La política y la cultura se retroalimentan, se entrelazan y se interpelan porque la primera organiza el poder y la segunda interroga su sentido. Si la cultura se repliega ante la política, renuncia al debate ético y se encierra en lo estético. De ahí el debate que abrió en días pasados la escritora Laura Restrepo al declinar su participación en el Hay Festival por la presencia de María Corina Machado, figura central en la lucha por la recuperación de la democracia en Venezuela y nobel de Paz. No se trata de cuestionar su derecho a decidir con quién comparte o no un escenario o si en el pasado no mostró contundencia ética frente a otros sistemas autoritarios, sino de interrogar el sentido político de ese gesto.
Restrepo ha explicado su decisión señalando declaraciones atribuidas a Machado en las que habría avalado una eventual intervención militar de Estados Unidos en Venezuela. A ello, sus defensores responden que tales afirmaciones deben leerse en el contexto de una dirigente que enfrenta una dictadura de la que ha sido víctima directa y que se ha referido a la necesidad de presión internacional, no a una invasión armada tradicional.
La idea de una invasión extranjera en América Latina despierta, con razón, rechazos profundos.
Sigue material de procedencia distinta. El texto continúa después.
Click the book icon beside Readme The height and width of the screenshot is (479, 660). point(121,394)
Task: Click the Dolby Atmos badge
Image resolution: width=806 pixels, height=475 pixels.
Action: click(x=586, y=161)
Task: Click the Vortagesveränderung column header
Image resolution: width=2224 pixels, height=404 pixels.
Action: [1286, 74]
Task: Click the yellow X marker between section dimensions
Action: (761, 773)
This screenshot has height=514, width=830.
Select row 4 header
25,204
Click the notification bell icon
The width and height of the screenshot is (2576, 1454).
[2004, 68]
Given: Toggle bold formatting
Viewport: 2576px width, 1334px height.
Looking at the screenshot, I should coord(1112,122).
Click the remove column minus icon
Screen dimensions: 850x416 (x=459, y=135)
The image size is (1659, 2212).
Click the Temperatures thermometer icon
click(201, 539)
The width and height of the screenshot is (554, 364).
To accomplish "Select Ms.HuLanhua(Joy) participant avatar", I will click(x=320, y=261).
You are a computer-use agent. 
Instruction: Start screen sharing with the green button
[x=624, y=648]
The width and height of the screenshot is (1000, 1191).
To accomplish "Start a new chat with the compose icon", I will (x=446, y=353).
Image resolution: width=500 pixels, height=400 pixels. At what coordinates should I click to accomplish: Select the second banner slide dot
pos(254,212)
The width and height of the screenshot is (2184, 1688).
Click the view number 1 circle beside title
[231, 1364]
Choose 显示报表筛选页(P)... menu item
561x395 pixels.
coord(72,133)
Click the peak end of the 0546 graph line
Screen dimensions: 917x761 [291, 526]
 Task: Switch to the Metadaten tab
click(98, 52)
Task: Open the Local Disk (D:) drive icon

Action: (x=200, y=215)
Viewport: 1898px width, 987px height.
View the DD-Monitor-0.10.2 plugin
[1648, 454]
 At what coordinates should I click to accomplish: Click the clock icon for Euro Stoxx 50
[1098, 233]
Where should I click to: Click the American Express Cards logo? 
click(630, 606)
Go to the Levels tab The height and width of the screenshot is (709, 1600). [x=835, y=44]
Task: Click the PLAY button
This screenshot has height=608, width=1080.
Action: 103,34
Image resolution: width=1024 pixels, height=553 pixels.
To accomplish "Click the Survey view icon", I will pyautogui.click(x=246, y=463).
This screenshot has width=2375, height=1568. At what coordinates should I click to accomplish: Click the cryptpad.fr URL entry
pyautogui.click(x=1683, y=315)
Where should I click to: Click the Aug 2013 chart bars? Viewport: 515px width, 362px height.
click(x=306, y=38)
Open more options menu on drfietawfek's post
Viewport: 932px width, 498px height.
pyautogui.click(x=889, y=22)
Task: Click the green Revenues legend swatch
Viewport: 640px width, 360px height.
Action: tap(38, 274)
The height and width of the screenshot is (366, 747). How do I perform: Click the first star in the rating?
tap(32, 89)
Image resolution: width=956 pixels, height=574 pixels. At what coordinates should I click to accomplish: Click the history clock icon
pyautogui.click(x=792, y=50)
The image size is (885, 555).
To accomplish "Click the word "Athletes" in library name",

Pero aquí la cuestión es otra: Machado no es una promotora del intervencionismo ni una dirigente cualquiera en medio de una batalla ideológica, sino un símbolo de la resistencia pacífica al régimen de Maduro; víctima moral, intelectual y física de una dictadura que se sostiene en la represión, se roba las elecciones, persigue a sus opositores y empujó a millones de venezolanos al exilio. Vetarla en un espacio cultural no debilita el intervencionismo y, en cambio, acalla las voces de los casi tres millones de venezolanos que han buscado vida y refugio en nuestro país.
El gesto contrasta con el de otros intelectuales que han entendido el disenso como parte de su oficio. Mario Vargas Llosa participó en festivales como el Hay compartiendo escenarios con pensadores de izquierda que fueron sus contradictores durante décadas. Así mismo, figuras como Salman Rushdie o Fernando Savater han defendido los festivales de ideas como espacios donde el desacuerdo no se cancela.
Un intelectual hace del pensamiento crítico su oficio público. Si renuncia a la palabra compartida, deja de serlo. Tal vez uno de los signos más preocupantes de nuestro tiempo sea la facilidad con la que se abandona la conversación. El gesto de Laura Restrepo y de quienes la secundan termina pareciéndose al de esa derecha dura colombiana que pretende que la clase empresarial le niegue la palabra al candidato de la izquierda.